* [EXERCISE]
Word for word, restate the entries below from their first line through the line that contains "Image resolution: width=670".

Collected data

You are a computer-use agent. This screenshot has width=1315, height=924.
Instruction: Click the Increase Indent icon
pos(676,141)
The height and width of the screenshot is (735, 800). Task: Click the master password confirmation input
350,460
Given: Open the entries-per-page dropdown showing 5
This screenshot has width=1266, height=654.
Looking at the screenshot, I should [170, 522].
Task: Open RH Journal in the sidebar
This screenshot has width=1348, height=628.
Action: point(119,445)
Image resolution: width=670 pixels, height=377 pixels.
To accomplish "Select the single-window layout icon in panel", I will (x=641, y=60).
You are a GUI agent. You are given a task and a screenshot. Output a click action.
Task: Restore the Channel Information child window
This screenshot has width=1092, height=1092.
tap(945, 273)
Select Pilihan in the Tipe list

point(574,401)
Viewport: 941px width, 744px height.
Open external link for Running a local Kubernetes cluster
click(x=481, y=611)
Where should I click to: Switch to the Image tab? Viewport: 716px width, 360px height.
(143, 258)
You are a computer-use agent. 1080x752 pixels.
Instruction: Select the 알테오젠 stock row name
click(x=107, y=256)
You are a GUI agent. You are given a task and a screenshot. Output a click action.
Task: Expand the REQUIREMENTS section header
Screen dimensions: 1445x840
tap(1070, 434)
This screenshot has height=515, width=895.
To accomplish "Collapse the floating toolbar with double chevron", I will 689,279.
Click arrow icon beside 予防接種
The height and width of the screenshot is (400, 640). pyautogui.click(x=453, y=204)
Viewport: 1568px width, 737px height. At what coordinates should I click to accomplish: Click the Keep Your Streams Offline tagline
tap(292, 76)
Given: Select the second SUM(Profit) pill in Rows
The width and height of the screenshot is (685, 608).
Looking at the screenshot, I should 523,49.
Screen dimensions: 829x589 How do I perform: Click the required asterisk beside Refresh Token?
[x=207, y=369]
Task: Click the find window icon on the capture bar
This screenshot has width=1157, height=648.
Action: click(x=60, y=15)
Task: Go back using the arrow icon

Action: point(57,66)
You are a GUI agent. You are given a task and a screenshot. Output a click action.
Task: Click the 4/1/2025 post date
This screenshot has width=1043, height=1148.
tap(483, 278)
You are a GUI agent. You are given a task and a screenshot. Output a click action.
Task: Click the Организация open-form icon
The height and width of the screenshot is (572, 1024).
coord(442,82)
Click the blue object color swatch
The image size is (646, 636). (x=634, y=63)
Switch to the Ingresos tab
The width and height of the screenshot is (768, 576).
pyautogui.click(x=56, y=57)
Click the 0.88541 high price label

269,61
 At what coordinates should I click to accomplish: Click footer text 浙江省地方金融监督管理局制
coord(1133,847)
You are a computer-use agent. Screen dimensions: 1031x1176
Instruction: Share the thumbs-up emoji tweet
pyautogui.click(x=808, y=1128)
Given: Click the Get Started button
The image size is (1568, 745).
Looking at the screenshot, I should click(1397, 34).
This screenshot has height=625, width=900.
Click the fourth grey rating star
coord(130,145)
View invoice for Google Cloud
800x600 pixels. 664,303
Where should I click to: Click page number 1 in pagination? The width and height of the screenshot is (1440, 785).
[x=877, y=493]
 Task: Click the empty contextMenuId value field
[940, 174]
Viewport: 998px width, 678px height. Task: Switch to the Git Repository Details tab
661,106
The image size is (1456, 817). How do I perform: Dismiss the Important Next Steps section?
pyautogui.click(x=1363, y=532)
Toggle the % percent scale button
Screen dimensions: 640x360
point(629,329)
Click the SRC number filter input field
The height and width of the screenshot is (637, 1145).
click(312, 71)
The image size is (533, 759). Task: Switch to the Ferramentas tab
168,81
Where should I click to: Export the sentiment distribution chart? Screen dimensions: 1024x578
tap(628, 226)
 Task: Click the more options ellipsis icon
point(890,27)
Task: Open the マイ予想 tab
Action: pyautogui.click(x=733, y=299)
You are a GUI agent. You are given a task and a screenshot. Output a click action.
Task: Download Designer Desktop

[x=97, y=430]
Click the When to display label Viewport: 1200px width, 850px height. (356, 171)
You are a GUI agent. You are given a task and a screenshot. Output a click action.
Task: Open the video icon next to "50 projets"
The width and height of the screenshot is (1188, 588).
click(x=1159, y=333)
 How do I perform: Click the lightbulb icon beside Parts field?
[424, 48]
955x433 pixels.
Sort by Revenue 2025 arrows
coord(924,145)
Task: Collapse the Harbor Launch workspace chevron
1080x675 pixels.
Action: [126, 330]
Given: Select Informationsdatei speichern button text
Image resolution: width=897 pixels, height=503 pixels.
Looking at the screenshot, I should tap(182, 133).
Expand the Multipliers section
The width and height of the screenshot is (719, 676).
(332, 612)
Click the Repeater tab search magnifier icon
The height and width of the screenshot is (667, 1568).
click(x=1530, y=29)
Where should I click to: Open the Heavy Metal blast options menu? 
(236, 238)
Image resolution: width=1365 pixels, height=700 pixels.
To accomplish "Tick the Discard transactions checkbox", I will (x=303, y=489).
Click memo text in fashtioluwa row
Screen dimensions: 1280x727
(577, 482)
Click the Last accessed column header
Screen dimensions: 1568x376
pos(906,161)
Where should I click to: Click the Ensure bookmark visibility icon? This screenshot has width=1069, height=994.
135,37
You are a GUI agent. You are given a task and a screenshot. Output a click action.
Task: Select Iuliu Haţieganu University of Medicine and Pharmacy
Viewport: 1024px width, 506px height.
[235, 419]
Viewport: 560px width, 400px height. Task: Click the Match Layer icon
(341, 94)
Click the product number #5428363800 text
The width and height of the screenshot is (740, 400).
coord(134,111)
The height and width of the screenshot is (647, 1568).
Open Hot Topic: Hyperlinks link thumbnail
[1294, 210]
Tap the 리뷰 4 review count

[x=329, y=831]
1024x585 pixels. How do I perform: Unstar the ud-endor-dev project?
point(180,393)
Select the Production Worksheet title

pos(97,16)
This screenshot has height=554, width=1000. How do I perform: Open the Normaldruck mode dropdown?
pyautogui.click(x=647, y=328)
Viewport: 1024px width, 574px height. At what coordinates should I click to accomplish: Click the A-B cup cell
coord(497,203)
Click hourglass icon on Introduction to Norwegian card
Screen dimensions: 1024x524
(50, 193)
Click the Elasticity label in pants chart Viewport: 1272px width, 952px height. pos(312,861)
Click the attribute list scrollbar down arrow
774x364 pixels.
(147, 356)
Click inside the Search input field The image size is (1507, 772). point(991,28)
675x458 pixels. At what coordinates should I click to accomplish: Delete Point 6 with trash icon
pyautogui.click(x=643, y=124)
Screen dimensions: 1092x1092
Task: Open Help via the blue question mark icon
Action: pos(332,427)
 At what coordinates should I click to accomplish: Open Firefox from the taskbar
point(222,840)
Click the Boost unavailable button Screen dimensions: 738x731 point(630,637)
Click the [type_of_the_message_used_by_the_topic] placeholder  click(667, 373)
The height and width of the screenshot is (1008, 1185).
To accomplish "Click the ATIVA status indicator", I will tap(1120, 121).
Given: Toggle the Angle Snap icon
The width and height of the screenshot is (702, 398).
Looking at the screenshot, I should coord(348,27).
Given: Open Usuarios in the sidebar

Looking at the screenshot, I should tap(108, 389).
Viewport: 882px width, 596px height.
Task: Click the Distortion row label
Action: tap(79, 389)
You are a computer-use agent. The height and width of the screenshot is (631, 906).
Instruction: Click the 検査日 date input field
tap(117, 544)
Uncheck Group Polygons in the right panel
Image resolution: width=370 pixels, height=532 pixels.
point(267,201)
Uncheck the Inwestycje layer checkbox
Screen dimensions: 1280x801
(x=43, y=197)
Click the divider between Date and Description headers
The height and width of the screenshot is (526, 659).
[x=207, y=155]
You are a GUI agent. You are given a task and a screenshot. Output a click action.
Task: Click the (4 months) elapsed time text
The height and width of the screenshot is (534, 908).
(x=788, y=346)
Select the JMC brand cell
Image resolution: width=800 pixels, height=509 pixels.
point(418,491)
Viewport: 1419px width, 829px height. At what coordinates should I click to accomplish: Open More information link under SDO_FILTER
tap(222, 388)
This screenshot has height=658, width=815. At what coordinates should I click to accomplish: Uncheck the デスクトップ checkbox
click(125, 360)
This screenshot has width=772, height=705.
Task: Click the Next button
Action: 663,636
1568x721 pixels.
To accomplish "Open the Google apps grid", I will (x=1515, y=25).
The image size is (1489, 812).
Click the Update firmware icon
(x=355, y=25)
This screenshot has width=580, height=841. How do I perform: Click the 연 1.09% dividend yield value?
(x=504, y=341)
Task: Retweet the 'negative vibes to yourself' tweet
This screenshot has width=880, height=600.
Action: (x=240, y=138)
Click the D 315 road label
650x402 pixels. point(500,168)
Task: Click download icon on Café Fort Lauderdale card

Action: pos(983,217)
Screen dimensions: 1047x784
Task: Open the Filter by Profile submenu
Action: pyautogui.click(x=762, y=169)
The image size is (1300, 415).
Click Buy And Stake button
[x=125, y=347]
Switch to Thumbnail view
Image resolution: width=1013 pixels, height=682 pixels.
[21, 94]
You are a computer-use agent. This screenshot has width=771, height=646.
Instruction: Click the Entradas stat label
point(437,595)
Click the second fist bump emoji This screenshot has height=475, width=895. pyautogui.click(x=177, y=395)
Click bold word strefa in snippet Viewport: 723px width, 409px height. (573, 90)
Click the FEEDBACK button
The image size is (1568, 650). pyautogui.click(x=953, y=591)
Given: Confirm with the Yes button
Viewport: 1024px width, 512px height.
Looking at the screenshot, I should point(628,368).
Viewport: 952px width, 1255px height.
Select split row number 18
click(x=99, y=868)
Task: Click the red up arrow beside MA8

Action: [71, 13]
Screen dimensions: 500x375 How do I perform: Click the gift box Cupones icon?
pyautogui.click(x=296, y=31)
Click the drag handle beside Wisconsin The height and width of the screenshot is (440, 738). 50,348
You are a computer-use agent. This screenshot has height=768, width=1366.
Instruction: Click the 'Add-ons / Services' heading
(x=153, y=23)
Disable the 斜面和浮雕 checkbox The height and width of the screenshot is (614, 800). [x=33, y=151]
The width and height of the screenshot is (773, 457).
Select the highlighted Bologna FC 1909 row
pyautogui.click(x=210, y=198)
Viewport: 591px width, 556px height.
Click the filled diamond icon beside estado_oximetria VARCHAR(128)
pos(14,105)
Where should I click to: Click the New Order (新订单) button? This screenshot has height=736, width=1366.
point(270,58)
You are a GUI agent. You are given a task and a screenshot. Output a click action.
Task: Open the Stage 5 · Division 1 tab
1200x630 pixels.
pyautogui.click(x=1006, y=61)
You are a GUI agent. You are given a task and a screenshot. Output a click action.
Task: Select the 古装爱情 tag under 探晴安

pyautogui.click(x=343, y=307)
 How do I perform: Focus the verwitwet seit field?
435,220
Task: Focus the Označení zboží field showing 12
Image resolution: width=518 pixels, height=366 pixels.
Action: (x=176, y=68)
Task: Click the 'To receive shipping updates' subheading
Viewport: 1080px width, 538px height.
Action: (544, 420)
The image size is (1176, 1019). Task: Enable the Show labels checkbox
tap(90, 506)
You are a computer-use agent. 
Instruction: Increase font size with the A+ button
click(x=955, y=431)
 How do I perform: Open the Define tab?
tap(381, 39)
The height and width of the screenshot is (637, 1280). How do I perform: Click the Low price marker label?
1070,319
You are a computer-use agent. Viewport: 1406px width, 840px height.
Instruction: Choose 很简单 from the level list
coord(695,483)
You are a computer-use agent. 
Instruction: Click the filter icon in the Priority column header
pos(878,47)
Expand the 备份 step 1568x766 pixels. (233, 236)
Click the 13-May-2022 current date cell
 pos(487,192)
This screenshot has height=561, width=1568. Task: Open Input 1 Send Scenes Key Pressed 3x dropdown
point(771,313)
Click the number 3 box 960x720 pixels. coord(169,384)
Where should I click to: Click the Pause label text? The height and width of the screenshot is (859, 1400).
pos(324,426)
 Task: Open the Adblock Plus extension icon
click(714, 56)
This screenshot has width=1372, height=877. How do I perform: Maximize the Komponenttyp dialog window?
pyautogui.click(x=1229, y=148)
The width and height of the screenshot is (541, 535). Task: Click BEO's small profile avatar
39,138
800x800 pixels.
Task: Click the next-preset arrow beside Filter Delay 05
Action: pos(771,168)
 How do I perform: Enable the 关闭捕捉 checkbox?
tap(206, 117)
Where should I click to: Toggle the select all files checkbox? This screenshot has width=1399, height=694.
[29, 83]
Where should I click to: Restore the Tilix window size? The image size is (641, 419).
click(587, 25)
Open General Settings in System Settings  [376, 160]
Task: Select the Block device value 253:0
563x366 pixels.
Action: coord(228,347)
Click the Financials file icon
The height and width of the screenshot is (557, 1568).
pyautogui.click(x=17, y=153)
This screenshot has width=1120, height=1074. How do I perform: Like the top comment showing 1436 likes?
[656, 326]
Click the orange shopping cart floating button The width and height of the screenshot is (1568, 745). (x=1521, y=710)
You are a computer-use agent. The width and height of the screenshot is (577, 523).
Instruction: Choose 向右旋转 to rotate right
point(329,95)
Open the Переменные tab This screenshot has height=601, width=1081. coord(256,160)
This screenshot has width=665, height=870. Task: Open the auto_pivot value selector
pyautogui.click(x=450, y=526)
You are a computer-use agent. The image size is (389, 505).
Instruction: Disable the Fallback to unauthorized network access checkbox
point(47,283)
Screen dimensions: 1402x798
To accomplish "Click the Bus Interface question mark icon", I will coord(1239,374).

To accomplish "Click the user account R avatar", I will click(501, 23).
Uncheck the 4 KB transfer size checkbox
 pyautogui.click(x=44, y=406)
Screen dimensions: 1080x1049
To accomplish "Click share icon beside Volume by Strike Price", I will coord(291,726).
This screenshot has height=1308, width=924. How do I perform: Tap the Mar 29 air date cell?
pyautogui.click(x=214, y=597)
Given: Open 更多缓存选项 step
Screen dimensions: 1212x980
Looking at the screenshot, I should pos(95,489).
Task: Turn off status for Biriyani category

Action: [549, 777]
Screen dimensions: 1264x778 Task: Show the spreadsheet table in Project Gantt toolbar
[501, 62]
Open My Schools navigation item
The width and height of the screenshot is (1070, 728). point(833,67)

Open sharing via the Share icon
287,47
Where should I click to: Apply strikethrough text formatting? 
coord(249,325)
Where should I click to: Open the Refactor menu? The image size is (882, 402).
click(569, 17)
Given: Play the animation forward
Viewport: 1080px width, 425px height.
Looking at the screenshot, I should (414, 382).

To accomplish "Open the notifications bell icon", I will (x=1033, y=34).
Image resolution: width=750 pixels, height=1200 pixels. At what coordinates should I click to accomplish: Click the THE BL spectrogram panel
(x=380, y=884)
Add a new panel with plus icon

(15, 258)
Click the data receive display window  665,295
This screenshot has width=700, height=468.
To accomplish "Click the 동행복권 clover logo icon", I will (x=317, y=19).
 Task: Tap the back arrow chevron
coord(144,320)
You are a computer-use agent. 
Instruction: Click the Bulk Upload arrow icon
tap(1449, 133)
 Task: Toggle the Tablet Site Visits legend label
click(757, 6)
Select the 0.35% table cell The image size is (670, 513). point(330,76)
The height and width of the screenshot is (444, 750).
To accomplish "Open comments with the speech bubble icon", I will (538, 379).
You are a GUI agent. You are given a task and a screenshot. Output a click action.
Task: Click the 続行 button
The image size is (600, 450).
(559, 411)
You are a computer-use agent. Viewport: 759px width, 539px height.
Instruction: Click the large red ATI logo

* [SOLUTION]
You are a computer-use agent. This screenshot has width=1315, height=924.
Instruction: Click the Increase Indent icon
pos(676,141)
The height and width of the screenshot is (735, 800). Task: Click the master password confirmation input
350,460
Given: Open the entries-per-page dropdown showing 5
This screenshot has width=1266, height=654.
Looking at the screenshot, I should [170, 522].
Task: Open RH Journal in the sidebar
This screenshot has width=1348, height=628.
Action: point(119,445)
Image resolution: width=670 pixels, height=377 pixels.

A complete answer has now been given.